Exercise inputs Block Start

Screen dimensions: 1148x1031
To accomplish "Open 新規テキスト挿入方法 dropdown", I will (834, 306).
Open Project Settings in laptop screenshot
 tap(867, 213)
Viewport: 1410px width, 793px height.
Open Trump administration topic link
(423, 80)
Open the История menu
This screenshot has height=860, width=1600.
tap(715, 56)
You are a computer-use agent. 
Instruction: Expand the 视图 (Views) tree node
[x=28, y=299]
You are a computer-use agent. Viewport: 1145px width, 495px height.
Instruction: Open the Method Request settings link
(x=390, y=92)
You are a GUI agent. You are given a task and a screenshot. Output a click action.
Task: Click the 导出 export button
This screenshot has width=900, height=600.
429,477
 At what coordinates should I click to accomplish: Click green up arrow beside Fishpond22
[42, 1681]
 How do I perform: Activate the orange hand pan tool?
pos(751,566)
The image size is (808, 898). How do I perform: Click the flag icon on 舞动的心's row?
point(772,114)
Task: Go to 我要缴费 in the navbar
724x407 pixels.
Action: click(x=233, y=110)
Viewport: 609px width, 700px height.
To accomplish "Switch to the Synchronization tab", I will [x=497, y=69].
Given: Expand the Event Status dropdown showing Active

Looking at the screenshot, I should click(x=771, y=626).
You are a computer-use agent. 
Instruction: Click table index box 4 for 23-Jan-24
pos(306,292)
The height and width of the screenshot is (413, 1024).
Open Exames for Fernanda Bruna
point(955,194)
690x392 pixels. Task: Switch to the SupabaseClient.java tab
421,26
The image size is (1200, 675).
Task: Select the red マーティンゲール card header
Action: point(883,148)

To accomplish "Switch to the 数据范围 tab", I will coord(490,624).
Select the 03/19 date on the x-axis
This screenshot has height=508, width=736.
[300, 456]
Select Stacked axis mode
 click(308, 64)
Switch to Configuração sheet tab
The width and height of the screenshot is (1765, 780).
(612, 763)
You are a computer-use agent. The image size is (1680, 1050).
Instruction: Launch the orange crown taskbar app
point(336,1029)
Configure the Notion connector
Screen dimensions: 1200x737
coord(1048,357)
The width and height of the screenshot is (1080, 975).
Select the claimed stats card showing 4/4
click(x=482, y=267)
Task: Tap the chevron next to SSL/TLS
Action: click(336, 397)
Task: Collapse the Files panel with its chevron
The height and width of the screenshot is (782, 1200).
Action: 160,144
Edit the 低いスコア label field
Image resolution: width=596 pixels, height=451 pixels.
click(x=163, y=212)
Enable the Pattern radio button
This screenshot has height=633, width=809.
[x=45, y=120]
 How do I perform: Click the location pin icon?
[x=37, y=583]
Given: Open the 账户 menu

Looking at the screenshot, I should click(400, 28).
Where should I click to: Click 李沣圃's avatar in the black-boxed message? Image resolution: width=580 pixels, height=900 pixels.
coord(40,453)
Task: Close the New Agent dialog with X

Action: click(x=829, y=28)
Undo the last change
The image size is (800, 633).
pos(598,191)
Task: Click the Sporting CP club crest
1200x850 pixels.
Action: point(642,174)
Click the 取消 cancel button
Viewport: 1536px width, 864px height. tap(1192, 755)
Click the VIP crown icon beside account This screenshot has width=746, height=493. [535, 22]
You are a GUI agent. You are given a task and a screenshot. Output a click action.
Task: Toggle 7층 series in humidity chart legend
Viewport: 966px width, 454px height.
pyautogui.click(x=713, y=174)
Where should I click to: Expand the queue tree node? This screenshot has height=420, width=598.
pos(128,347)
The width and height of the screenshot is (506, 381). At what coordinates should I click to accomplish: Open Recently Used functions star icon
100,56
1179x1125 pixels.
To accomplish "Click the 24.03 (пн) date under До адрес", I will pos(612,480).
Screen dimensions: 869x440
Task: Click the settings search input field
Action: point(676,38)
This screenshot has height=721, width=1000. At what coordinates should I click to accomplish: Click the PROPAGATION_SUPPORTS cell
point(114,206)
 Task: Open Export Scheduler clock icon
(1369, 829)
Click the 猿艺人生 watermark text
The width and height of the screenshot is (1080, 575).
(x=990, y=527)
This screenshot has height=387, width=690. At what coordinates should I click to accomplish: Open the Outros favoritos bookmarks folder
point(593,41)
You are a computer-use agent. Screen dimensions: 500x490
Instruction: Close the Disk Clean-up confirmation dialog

Exercise inputs Block End

_Your objective:_ Above are the entries. Output exactly the lines beginning with the line that has "This screenshot has height=508, width=736." and ending with the line that has "You are a computer-use agent. The".

_Response area:_
This screenshot has height=508, width=736.
[300, 456]
Select Stacked axis mode
 click(308, 64)
Switch to Configuração sheet tab
The width and height of the screenshot is (1765, 780).
(612, 763)
You are a computer-use agent. The image size is (1680, 1050).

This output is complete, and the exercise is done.